For First-Time Abate requests, the fastest route is calling the toll-free number on your most recent IRS notice. The representative can often check your compliance history and process the removal during the call. You don’t need to say “First-Time Abate” by name — just request penalty relief and the IRS will determine whether you qualify.15Internal Revenue Service. Administrative Penalty Relief
For reasonable cause arguments or situations that need documentation, submit a written request. You can use Form 843 (Claim for Refund and Request for Abatement) or simply write a letter. Form 843 asks for your Social Security number or employer identification number, the tax period, the type of tax, and the specific penalty amount you’re contesting.17Internal Revenue Service. Form 843, Claim for Refund and Request for Abatement Attach your supporting evidence — the IRS notice showing the penalty, plus whatever documentation backs up your reasonable cause claim. Mail the package to the service center address shown on your penalty notice, and use certified mail so you have proof of the submission date.
The IRS will send a written determination approving, partially approving, or denying your request. If approved, you’ll receive an adjusted account statement showing the reduced balance. If denied, the letter will explain the reasons and outline your appeal rights.

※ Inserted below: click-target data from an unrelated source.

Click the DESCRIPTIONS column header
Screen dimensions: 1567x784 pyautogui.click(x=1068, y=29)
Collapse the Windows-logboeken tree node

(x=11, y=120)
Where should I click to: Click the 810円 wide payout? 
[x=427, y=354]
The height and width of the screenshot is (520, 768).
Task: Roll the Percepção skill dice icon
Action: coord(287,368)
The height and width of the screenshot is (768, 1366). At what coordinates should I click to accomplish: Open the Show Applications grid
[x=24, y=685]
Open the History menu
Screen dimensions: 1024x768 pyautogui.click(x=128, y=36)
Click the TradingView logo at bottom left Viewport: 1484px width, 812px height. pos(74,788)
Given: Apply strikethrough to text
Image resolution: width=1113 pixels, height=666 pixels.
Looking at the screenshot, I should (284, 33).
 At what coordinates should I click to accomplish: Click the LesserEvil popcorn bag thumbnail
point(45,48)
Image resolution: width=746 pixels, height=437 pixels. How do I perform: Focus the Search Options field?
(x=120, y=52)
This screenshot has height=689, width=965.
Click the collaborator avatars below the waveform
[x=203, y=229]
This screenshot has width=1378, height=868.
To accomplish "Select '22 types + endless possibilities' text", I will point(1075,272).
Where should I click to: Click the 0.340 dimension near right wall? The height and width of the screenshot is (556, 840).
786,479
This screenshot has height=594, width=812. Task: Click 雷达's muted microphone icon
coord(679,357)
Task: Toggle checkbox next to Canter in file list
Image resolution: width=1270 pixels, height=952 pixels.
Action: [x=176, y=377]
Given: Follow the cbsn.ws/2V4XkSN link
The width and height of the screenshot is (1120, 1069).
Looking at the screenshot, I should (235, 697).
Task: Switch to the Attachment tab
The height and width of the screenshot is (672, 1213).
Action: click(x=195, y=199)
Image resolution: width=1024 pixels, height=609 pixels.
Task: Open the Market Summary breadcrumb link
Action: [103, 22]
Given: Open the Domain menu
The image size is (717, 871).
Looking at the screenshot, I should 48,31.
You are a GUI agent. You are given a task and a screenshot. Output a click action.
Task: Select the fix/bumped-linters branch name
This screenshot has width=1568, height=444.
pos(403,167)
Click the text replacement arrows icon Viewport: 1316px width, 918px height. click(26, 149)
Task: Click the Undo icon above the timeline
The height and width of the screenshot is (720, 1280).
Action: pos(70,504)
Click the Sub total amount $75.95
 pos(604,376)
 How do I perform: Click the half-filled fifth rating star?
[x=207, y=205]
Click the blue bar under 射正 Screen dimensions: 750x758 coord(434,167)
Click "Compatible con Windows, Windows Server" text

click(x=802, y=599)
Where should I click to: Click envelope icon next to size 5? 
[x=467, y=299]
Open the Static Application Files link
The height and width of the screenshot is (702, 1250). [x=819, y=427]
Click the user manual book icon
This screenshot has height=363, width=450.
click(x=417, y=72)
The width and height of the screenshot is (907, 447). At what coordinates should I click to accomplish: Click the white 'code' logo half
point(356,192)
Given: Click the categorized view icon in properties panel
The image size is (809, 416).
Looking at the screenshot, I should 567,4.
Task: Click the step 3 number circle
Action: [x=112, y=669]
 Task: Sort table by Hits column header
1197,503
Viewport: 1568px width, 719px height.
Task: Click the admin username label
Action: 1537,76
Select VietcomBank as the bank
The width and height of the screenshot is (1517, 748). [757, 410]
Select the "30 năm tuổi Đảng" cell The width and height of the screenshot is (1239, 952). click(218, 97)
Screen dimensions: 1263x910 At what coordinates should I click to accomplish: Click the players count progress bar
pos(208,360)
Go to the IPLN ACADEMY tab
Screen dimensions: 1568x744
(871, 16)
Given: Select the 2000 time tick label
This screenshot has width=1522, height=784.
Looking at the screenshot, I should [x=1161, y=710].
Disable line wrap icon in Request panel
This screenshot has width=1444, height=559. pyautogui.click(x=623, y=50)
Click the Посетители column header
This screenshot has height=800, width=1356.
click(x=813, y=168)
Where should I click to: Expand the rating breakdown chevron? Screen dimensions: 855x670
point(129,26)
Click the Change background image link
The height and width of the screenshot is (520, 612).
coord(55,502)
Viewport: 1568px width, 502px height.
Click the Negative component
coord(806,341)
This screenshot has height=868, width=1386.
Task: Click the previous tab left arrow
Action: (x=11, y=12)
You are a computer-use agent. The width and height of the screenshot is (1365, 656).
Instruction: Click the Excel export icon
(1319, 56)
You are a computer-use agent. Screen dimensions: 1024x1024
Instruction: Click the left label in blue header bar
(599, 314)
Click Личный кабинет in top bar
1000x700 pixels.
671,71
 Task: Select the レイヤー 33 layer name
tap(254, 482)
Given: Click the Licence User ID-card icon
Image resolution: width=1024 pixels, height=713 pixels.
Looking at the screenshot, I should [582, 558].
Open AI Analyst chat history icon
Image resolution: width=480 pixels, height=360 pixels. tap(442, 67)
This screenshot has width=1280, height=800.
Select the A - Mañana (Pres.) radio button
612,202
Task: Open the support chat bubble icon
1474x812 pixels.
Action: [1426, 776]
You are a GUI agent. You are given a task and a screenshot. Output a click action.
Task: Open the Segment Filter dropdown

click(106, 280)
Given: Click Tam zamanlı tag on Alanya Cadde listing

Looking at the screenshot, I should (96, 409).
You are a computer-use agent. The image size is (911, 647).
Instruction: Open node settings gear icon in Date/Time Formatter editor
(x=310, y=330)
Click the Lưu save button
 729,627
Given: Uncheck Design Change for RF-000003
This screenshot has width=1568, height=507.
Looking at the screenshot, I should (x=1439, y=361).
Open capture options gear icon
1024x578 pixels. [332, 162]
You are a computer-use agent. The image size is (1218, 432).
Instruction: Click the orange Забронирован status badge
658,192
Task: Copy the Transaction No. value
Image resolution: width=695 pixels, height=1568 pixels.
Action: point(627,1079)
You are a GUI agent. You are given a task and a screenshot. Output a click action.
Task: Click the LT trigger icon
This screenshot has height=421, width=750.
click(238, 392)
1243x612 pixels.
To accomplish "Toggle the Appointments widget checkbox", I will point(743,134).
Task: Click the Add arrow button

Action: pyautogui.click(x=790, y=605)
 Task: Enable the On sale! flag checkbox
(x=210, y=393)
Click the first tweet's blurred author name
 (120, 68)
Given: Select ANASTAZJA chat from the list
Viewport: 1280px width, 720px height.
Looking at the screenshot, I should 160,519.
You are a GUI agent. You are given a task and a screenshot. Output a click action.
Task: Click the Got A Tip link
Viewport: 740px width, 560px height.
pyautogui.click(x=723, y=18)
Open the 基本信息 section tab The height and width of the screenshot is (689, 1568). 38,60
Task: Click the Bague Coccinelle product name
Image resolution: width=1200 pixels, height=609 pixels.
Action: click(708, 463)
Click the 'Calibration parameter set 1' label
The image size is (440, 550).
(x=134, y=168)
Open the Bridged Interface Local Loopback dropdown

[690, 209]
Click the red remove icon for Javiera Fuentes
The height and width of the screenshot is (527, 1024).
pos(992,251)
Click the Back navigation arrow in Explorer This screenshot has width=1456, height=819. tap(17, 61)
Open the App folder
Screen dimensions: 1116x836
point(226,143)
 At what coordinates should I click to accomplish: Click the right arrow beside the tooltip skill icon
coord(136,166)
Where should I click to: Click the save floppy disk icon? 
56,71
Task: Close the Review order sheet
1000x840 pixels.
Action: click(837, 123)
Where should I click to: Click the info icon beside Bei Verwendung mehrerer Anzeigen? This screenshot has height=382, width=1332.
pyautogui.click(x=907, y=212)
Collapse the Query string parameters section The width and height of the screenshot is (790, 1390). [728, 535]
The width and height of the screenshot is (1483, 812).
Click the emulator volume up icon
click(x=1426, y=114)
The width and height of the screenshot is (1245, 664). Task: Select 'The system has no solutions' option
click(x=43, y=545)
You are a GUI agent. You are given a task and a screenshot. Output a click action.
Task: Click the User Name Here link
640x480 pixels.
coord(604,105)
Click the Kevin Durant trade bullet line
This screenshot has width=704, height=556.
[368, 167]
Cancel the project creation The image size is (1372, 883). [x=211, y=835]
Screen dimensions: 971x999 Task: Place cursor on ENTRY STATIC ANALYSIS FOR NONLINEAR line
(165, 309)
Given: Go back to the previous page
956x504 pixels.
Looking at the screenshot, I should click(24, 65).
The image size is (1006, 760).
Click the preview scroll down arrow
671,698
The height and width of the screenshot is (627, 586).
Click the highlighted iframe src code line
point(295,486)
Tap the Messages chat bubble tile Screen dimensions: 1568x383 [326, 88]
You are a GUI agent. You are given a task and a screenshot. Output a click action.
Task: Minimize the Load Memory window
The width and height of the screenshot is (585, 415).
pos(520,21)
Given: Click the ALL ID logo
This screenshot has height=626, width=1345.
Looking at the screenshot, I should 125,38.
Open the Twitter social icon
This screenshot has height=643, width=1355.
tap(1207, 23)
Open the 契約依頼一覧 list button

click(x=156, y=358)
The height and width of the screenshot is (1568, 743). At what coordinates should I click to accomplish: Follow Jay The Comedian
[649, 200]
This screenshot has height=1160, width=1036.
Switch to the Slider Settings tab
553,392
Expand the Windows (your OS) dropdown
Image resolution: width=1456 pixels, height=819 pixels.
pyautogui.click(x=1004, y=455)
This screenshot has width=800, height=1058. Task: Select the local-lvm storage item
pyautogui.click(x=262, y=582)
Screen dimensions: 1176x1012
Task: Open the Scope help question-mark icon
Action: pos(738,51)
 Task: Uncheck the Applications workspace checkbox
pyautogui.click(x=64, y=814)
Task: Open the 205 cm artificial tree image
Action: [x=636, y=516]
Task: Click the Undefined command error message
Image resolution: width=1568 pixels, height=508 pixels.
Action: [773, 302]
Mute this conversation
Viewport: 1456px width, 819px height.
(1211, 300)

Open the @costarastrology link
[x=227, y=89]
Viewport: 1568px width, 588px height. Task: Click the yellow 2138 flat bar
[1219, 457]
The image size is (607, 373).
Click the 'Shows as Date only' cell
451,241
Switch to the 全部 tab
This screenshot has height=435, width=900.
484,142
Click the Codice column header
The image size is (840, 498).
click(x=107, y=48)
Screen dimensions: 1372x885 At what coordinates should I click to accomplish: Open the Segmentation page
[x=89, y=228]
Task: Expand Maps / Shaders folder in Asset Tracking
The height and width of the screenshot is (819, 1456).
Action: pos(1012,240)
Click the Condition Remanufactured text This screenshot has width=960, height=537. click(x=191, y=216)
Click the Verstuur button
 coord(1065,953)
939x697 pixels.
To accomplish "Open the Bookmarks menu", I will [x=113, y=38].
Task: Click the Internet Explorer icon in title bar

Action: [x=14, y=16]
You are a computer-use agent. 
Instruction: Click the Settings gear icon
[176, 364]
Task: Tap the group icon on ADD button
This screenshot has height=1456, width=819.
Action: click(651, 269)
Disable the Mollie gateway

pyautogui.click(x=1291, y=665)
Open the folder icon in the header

A denial isn’t the end of the road. You generally have 30 days from the date of the rejection letter to request a conference with the IRS Independent Office of Appeals.18Internal Revenue Service. Penalty Appeal Appeals officers are separate from the IRS employees who made the original decision, and they have authority to settle cases based on the hazards of litigation — meaning they consider not just whether the IRS followed its own rules, but whether the IRS would likely win if the case went to court.
To file an appeal, you must have already received a penalty assessment, submitted a written abatement request, and been denied in writing. Your appeal should address the specific reasons the IRS gave for the denial and include any additional evidence that strengthens your case. Check your rejection letter for the exact deadline and filing instructions, as some situations have different timeframes.
The IRS doesn’t have forever to collect what you owe. The collection statute expiration date gives the IRS 10 years from the date your tax was assessed to collect the balance, including penalties and interest. After that window closes, the debt expires. However, certain actions pause the clock: filing for bankruptcy, submitting an offer in compromise, requesting a collection due process hearing, and living outside the country for six months or more all suspend the 10-year period.19Internal Revenue Service. Time IRS Can Collect Tax
On the flip side, if you’ve already paid a penalty and later realize you qualified for abatement, you face your own deadline. You must file a refund claim within three years from when you filed the return or two years from when you paid the tax, whichever is later.20Office of the Law Revision Counsel. 26 USC 6511 – Limitations on Credit or Refund Miss that window and the money is gone regardless of whether the penalty should have been waived. If you paid penalties you think were unfair, don’t sit on it — the refund clock runs whether you know about it or not.